Thematic Exploration of Linked Data
by Castano et al.; Very Large Data Search (VLDS) 2011
This article addresses the problem of organizing linked data, which features an inherent flat organization, into a more easily browsable representation that the authors call inCloud.
Creating an inCloud requires:
- a computation of the similarity between nodes based on a string metric (the dice coefficient) that considers terms Term$$_i$$ appearing in a node $$n_i$$ and all adjacent nodes.
- clustering (thematic aggregation) based on the interconnectivity between nodes by using the clique percolation method (CPM), which yields multiple, potentially overlapping cliques.
- the computation of descriptive terms for each clique by identifying frequent node types (rdf:type)
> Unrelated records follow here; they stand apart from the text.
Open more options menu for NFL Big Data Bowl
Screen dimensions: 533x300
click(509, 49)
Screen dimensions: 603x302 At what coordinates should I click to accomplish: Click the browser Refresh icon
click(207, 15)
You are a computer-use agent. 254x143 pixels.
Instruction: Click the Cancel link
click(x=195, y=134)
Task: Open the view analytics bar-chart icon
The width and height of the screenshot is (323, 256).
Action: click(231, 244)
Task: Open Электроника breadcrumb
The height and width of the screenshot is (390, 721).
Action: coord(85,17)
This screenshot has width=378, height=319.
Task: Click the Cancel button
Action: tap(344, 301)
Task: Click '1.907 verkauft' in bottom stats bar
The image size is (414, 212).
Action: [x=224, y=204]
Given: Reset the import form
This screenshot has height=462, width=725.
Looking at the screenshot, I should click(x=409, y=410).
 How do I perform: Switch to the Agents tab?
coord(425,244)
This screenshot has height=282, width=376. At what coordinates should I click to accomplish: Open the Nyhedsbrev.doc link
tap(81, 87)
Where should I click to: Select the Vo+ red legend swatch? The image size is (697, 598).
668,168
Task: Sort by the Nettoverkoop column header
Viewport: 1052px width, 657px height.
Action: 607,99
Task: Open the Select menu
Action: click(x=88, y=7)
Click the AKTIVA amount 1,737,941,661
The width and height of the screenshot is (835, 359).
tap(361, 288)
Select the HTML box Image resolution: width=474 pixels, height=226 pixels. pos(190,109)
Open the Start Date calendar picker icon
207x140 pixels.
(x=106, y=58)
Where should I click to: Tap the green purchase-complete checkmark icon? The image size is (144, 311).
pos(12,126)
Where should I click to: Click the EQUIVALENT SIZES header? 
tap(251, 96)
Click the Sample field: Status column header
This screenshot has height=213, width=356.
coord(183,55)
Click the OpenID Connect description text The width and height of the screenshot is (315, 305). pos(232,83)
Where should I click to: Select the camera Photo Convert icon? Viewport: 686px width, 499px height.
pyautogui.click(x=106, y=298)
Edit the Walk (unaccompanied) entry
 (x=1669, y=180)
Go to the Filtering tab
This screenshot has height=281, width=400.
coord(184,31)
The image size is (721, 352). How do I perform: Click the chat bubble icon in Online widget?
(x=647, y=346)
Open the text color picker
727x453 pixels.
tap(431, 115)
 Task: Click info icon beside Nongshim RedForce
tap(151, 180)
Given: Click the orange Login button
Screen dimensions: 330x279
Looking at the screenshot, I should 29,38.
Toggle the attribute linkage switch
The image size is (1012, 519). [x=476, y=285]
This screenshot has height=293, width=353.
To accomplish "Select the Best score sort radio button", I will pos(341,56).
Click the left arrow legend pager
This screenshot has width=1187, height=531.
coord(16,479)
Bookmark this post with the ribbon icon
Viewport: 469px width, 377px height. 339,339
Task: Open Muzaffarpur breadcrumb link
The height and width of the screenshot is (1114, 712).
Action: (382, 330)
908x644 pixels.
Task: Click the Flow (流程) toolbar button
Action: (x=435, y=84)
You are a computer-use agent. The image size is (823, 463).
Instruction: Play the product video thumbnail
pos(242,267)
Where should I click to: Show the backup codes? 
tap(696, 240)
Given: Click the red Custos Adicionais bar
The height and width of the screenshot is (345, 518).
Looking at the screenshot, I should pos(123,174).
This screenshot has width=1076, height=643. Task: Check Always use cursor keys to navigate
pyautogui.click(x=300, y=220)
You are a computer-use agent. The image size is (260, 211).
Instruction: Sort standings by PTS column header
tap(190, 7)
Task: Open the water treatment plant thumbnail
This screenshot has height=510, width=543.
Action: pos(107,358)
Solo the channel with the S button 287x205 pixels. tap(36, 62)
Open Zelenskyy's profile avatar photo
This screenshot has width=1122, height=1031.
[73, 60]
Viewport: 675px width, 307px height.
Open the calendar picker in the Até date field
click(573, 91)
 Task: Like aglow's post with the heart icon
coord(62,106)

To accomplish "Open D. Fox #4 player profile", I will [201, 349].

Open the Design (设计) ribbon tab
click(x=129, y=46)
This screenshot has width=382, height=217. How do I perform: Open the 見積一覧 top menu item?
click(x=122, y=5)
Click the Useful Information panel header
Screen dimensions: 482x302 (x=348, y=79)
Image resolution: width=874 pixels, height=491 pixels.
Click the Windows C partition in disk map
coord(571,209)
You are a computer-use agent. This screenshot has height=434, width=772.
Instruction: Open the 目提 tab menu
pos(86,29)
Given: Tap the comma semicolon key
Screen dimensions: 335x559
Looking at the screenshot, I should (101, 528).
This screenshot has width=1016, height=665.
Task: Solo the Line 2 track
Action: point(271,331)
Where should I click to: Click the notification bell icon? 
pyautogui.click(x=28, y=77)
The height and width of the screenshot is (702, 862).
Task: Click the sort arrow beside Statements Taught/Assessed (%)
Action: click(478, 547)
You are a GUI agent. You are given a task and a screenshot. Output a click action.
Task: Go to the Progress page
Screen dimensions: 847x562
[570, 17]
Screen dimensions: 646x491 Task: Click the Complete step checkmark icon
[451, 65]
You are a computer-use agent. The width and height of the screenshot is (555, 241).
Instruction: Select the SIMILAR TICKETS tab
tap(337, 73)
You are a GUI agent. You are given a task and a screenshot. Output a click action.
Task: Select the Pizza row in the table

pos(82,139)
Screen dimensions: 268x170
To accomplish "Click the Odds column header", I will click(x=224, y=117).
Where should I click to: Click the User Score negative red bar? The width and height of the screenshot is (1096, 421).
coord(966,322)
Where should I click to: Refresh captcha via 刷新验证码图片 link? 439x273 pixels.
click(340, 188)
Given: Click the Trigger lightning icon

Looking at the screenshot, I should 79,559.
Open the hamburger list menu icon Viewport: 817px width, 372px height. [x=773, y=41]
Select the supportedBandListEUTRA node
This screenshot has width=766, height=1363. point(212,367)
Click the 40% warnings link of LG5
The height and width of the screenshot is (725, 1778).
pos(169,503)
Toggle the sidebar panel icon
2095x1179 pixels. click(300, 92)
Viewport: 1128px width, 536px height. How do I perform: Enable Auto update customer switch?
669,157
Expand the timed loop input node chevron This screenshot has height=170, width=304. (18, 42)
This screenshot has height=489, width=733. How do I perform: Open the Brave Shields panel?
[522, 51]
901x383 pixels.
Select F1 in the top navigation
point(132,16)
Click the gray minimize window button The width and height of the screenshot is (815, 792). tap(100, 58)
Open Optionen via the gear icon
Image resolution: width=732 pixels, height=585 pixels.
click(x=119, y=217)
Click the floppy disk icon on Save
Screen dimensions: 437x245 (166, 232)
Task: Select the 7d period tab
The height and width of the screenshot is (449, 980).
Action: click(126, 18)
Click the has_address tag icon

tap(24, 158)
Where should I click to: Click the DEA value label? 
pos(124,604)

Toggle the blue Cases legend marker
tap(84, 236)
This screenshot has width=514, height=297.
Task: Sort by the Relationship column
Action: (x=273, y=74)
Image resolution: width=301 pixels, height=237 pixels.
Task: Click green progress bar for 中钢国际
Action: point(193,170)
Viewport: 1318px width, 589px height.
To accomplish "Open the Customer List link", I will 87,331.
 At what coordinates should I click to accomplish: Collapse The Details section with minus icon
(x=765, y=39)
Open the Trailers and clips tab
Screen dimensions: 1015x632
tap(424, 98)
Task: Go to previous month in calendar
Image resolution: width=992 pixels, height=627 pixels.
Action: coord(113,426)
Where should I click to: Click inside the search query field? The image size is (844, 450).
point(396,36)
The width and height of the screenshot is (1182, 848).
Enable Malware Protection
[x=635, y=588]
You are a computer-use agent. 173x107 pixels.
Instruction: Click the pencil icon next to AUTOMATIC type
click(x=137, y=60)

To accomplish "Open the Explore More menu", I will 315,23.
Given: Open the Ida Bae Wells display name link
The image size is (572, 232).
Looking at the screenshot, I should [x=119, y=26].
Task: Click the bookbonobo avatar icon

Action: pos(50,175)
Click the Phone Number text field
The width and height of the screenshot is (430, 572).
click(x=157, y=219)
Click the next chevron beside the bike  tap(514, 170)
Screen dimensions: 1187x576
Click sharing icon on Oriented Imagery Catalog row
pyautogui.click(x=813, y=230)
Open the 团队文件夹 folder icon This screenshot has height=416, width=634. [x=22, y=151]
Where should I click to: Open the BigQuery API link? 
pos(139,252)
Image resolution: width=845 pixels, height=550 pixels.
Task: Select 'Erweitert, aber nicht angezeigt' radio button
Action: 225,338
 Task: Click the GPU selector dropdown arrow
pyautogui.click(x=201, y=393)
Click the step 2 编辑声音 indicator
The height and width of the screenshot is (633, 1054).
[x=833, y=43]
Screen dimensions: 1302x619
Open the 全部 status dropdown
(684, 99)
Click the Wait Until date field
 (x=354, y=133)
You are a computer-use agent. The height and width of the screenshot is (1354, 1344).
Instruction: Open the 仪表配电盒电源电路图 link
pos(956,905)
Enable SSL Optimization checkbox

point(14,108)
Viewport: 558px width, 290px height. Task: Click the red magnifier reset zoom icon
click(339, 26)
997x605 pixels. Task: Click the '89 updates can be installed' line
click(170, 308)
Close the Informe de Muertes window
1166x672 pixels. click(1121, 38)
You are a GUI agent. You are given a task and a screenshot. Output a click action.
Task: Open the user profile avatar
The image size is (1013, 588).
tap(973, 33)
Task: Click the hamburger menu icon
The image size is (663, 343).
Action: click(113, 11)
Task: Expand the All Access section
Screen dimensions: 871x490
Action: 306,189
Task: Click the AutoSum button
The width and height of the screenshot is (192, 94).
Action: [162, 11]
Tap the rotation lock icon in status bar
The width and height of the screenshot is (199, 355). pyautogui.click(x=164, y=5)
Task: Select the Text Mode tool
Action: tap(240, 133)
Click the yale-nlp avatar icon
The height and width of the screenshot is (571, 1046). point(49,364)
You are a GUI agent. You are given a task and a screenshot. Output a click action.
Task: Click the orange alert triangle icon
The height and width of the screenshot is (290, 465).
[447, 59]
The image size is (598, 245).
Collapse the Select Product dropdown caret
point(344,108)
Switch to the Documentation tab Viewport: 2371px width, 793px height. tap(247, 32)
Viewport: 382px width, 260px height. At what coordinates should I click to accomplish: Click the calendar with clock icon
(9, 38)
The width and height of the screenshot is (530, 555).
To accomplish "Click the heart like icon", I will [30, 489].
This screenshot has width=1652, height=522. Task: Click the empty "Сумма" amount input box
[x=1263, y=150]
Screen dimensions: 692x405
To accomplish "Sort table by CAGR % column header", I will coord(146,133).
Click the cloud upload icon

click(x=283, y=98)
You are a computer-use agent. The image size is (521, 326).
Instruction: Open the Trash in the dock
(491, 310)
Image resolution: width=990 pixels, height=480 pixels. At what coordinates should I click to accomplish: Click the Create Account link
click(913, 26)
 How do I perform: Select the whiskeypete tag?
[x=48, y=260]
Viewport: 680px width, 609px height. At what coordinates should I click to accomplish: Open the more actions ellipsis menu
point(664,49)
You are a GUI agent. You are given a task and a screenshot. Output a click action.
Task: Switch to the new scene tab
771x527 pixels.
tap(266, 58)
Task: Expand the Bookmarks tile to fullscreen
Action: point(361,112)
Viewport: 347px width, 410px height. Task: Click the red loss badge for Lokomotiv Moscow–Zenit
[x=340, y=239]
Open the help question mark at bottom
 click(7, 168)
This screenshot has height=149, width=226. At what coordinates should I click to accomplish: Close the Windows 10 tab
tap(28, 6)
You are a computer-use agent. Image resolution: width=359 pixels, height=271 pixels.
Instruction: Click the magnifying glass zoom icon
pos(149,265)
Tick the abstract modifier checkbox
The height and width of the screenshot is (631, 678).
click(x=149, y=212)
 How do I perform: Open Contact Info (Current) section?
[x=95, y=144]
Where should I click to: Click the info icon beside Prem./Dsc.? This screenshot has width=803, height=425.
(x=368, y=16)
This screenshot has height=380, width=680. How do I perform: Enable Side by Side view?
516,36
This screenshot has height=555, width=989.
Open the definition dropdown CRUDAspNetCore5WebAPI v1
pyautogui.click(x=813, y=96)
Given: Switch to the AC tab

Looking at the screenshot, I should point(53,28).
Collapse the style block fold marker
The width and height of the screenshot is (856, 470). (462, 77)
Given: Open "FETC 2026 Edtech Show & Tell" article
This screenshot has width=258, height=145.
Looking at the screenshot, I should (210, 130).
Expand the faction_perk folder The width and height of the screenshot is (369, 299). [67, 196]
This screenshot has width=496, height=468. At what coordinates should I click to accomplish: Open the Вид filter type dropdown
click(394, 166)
- the clusters variability, i.e. the degree of overlap among the cliques in that cluster (lower overlap = better defined and more consistent topic)
- the cluster density, i.e. a higher density indicates a more focused and homogeneous discussion of the topic.
Graph Theory
The cluster density is computed based on the ratio between the number of links in the cluster $$R_i$$ and the maximum number of possible links:\[ d_i = \frac{2\cdot R_i}{N_i(N_i-1)} \]
A clique is a subset of vertices so that for every two vertices in the clique there exists an edge connecting them. A pre-print of the Nature article describing the clique percolation method (CPM) can be found here.